Members of the GVG pension committee include the President of the German Pension Insurance Association (DRV Bund), Herbert Rische, and the head of the social policy department of the German Insurance Association (GDV), Gabriele Hoffmann. The committee is headed by the former chairman of the Federal Government's Social Advisory Council, Professor Winfried Schmähl.
As early as 2004, in a joint paper, the committee advocated “uniform explanations and formulations” in the precautionary information of all statutory, private and corporate Pension insurer and also called for a "coordinated pension information - that is, a synopsis of the expected income from the various pillars" of the Retirement provision.
The paper was presented at a press conference. There the managing director Günter Bost, who was responsible for life insurance at the time at GDV, announced “well-known Progress ”in order to make the information of the various pillars of old-age insurance comparable do. In the following years, too, there was an endless round of cheap appeals, announcements and declarations of intent. But nothing has happened since then.
"The experts in the GVG committee agree that common preventive information is necessary," says Marco Arteaga, managing director of the consulting company Aon, the companies involved in company pension schemes advises. “But the associations are blocking a solution,” regrets Arteaga, who himself is a member of the panel of experts.
The associations that support the provision of old-age provision are walling up, raising their old objections again and again, and giving each other the buck.
Stephan Gelhausen, spokesman for the GDV, the Association of Private Insurers, says: "A common information system must not be part of the German Pension Insurance."
The German pension insurance is the carrier of the statutory pension. She demands: “The common precautionary information must at least meet the standards that the Legislators set for the pension information of the statutory pension insurance for good reason Has ."
The head of the social policy department of the United Service Union (verdi), Judith Kerschbaumer, says: "Many private insurers do not want the products to be comparable." And this although their branch association GDV would like better, uniform information: “Sooner or later there will be no other way”, says the social expert of the insurance lobby, Gabriele Hoffmann. But it has not yet penetrated the companies.
Old-age provision expert Arteaga has an explanation for the resistance from private insurance companies: “Private old-age provision - that meant private endowment insurance for many years. But how do you convert a capital payment of 80,000 euros, for example, into a pension? The customer asks himself: What does that mean for my retirement provision, will the money last until the end of my life? ”The money may have been used up long before that. This is why life insurers do not like to hear such questions.
“Fascinatingly simple” in Denmark
On the initiative of the industry association GDV, there has at least been the "Self-Provisioning Report" since 2006. This is a form that private insurers should send their customers regularly with the status notification about the value of their insurance. Customers should enter what claims they have from private, statutory and company pension schemes. This should help you to get a first overview.

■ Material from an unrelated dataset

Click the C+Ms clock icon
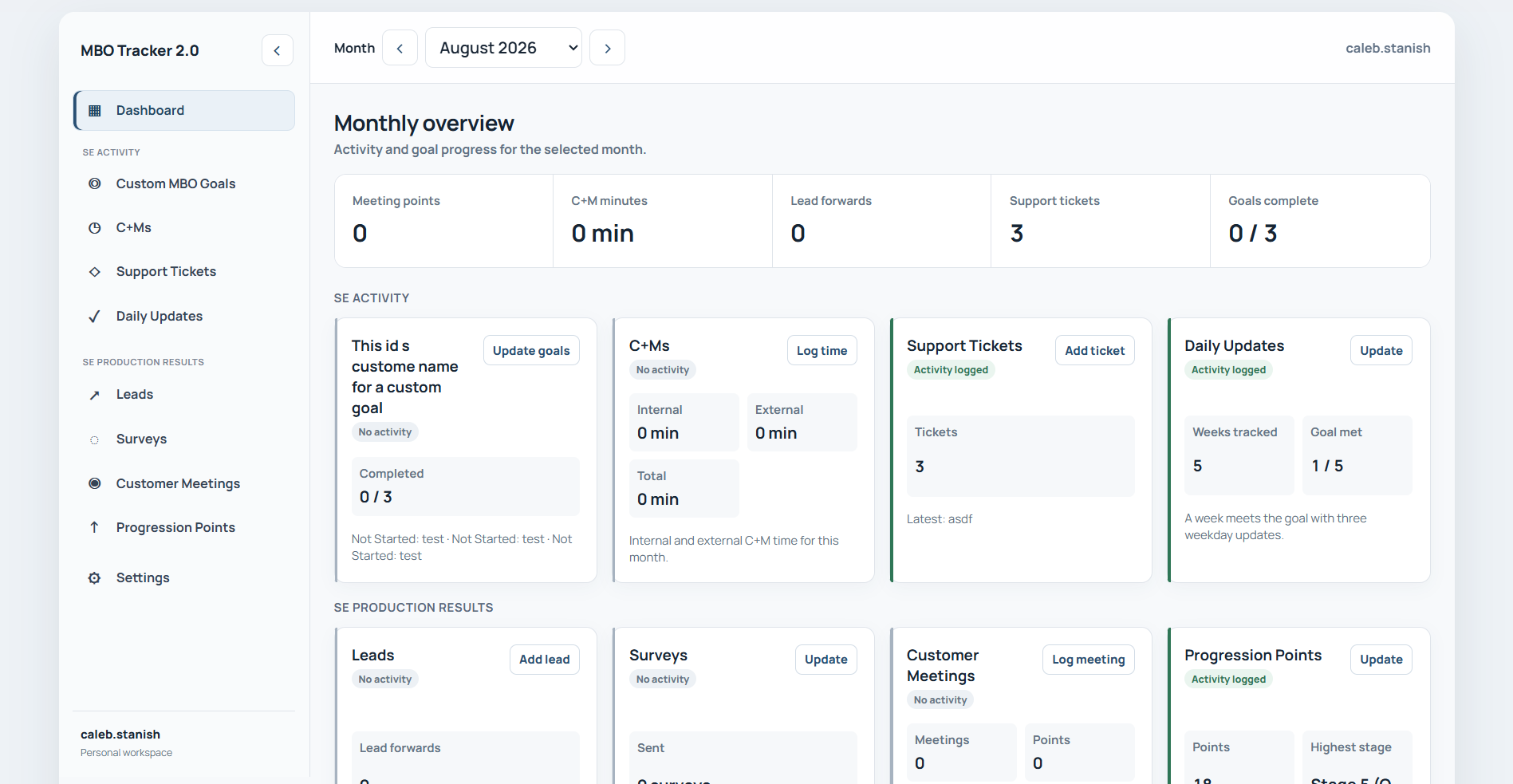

But what use is such a form if many customers do not even find out from their insurer how much theirs are guaranteed annuity will be or if they do not find out how their projected annuity extrapolated became?
In addition, many companies do not adhere to the recommendation of their association to enclose the “personal provision report” with the stand notification. A random poll by Finanztest among ten insurers found that only five do so.
Under no circumstances can the “report” replace a standardized synopsis of all pension entitlements, as has long existed in Denmark. "The Danes," says pension expert Arteaga, "have solved this in a fascinatingly simple way."